Marihuana, cocaína y éxtasis
De
acuerdo con el libelo, la banda está liderada por los convivientes Yhon
Gutiérrez Pandale y Leydi Franco Guerrero. Ambos coordinaron el ingreso
de marihuana, cocaína y éxtasis a Magallanes en coordinación con
proveedores del norte del país.
Según la acusación, la pareja ocupaba al resto de los imputados para distribuir la sustancia a los consumidores de Punta Arenas.
“La
comercialización de la droga ilícita se realizaba previa coordinación
de los imputados con distintos consumidores, mediante contactos
telefónicos y de mensajería de texto u otras aplicaciones”, precisa el
Ministerio Público.
A
través de escuchas telefónicas, la Brigada Antinarcóticos de la PDI
descubrió que la droga se acopiaba en casas de seguridad. El 8 de
octubre los detectives allanaron ocho domicilios en distintos puntos de
la ciudad y arrestaron a 11 miembros de la banda.
Ese
procedimiento concluyó con la incautación de casi 2,5 kilos de cocaína,
906 gramos de marihuana tipo “krippy” y 52 comprimidos de éxtasis.

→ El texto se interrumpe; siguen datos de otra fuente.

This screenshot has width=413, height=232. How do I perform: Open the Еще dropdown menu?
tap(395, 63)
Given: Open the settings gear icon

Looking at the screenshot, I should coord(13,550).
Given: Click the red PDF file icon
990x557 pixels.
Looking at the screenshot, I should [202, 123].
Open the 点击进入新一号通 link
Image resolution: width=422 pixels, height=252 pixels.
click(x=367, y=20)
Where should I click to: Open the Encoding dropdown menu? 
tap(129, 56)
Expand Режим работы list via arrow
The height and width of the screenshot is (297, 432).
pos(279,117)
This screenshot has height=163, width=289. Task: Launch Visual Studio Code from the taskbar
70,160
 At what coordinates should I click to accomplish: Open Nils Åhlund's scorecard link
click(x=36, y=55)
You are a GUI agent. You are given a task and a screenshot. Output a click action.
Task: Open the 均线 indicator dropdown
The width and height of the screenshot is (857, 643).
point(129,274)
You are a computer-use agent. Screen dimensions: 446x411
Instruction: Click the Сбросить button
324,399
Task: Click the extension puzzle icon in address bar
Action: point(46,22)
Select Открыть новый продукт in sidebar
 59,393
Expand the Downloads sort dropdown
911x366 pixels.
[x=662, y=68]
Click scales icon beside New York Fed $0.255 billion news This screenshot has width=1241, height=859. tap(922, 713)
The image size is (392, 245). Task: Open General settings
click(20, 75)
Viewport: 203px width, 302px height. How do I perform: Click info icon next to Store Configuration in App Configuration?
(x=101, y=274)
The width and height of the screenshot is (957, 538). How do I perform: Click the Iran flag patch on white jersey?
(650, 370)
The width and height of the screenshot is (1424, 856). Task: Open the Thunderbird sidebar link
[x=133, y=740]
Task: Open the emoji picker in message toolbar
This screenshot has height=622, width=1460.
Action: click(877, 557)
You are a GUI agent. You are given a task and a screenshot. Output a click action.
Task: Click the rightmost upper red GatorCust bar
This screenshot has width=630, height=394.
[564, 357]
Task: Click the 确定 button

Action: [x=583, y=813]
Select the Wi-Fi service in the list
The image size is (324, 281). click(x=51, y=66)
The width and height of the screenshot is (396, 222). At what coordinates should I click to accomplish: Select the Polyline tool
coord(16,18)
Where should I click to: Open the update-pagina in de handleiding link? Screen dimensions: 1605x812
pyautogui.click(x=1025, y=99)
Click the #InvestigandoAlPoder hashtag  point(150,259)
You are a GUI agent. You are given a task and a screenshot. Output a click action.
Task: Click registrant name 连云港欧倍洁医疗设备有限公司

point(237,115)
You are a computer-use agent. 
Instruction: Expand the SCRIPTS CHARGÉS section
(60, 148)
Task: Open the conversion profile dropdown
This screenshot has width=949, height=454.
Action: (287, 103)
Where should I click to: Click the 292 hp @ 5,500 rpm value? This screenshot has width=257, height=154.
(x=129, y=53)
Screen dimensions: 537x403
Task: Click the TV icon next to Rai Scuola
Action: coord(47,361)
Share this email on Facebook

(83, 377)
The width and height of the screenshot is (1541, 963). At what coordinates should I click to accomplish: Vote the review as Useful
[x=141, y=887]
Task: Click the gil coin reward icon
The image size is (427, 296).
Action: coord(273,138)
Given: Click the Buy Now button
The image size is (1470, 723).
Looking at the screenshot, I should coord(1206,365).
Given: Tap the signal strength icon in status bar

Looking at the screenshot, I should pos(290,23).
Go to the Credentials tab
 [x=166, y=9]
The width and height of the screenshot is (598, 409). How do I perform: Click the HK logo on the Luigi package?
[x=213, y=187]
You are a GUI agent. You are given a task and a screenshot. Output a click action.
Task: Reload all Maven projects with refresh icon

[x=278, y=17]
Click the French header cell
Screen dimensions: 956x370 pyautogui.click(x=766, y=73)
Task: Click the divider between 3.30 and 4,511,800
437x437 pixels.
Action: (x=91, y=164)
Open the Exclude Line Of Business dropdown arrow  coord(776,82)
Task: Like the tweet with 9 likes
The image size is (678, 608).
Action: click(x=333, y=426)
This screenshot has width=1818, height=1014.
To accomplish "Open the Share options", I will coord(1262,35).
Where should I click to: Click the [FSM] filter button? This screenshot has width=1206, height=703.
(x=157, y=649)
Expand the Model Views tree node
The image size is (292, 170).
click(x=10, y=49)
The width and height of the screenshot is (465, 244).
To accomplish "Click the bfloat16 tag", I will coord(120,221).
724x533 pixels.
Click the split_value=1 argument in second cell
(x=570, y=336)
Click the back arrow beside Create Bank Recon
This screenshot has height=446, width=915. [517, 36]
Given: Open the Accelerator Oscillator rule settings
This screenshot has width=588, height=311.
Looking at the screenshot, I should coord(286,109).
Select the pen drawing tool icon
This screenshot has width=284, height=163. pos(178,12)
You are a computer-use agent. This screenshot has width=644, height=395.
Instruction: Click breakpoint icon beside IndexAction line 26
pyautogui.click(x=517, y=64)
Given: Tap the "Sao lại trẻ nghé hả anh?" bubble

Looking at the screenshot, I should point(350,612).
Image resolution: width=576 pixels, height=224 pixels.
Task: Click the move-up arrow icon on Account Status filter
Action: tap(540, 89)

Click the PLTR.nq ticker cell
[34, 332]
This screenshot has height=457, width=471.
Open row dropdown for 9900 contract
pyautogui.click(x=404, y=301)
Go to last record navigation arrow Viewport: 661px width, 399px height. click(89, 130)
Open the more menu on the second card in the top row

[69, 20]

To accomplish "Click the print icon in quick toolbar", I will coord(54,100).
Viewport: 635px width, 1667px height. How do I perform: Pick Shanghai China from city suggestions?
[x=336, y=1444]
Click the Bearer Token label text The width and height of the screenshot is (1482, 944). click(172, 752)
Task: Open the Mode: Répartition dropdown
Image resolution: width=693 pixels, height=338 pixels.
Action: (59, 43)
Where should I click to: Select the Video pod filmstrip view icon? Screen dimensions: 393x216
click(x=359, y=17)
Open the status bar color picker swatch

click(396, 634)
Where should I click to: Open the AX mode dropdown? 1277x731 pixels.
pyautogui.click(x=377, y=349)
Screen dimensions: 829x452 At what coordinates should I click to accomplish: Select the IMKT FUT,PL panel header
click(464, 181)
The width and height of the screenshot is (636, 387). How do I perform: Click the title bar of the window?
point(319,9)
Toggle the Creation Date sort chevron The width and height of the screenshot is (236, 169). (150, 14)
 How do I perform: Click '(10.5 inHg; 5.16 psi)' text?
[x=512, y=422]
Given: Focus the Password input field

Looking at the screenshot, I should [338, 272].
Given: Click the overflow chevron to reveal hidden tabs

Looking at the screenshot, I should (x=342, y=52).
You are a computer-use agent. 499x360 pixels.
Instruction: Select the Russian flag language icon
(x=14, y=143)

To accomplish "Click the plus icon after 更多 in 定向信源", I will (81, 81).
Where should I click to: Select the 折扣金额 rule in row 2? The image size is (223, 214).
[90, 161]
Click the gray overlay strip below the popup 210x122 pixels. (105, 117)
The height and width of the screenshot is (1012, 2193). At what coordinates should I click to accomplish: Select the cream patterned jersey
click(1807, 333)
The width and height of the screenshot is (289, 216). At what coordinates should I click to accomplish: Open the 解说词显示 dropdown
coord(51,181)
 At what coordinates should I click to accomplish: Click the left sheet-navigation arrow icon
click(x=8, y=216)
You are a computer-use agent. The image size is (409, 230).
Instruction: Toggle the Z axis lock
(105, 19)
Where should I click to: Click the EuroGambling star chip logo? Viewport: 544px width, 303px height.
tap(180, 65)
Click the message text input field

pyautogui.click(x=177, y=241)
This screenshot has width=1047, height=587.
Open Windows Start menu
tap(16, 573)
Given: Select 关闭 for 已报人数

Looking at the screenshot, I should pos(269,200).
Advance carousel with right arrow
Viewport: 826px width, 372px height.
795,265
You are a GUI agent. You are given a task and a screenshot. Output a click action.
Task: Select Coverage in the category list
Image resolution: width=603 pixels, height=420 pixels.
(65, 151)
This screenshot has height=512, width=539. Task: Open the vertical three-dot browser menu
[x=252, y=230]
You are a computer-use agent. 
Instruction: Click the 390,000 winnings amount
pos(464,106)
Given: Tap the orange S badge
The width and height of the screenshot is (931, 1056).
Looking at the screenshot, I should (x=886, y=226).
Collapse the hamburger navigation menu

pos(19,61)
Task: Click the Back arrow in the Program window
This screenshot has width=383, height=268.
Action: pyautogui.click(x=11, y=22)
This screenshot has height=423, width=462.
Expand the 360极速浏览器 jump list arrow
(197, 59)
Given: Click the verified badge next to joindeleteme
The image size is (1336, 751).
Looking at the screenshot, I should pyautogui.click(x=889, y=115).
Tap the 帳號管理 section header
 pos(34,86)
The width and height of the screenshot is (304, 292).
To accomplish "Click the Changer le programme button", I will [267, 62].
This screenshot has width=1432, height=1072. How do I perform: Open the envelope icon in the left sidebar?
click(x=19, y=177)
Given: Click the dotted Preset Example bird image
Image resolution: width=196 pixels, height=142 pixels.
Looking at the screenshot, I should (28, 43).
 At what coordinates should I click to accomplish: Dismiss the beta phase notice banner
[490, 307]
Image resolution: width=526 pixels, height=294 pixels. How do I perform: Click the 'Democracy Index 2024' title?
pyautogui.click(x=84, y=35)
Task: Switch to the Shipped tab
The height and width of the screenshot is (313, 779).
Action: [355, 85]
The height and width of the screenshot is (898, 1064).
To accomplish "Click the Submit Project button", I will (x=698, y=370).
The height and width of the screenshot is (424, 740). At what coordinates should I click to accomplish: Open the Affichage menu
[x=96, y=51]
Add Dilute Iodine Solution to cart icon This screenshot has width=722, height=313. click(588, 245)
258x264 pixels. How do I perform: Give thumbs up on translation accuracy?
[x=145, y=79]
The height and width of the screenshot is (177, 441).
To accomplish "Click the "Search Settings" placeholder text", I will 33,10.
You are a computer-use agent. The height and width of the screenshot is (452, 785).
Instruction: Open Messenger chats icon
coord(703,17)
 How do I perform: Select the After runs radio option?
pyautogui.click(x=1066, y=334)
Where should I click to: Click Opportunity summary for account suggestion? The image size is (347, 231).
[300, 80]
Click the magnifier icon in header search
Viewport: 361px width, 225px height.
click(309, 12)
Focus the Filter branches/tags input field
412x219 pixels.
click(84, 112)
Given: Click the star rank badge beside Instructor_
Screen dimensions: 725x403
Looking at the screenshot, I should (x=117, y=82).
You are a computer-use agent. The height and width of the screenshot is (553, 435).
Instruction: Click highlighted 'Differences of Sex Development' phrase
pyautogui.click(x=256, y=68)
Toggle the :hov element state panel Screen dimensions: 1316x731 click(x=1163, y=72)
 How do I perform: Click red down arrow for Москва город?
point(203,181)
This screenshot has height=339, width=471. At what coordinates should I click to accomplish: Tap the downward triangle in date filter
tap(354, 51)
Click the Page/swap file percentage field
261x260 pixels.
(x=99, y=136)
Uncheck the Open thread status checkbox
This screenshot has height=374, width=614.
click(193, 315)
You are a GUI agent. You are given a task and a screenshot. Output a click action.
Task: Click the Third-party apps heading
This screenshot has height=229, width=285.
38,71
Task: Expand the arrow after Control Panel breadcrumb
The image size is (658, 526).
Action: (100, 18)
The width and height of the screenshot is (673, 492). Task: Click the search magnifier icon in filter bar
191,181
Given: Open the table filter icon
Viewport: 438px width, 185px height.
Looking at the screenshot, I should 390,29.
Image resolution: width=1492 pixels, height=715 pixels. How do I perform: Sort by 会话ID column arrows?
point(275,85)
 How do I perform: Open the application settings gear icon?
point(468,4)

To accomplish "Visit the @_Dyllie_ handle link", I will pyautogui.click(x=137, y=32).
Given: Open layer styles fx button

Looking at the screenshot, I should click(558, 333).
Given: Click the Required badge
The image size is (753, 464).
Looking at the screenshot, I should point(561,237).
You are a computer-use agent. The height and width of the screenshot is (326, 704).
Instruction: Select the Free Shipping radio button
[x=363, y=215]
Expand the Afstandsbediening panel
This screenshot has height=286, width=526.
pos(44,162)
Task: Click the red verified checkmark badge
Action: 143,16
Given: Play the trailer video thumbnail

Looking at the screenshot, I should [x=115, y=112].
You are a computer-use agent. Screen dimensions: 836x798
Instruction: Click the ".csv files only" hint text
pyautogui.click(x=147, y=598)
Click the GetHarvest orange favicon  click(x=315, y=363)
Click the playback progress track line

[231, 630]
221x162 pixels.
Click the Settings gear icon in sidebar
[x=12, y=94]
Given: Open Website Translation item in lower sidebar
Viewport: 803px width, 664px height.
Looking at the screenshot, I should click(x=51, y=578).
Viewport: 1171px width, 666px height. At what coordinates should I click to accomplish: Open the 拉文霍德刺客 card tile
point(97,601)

También descubrieron balanzas digitales, una prensa artesanal con gatas hidráulicas y bolsas dosificadoras.
En
los días posteriores fueron cayendo otros integrantes de la “Operación
Buenaventura”. Actualmente, 10 imputados cumplen prisión preventiva en
el Complejo Penitenciario de Punta Arenas.
La prueba
Si
el caso llega a juicio oral, la Fiscalía podría llamar a declarar a 32
testigos. La mayoría corresponde a funcionarios de la PDI, pero el
listado también incluye a vecinos de Villa Las Etnias y el Barrio 18,
donde ocurrieron algunos decomisos.
El
Ministerio Público también cuenta con protocolos de análisis químicos,
comprobantes de depósitos y los contenedores con las escuchas
telefónicas, entre otros medios de prueba.
11
imputados arriesgan ocho años de cárcel y el pago de 5.800.000 pesos
por su eventual participación en un delito de tráfico de drogas. Una
mujer que está acusada como cómplice puede ser condenada hasta con tres
años de presidio, mientras que otra integrante enfrenta cargos por
microtráfico y arriesga 818 días de prisión.
La audiencia de preparación de juicio se realizará el próximo 20 de julio y los encausados ya están notificados.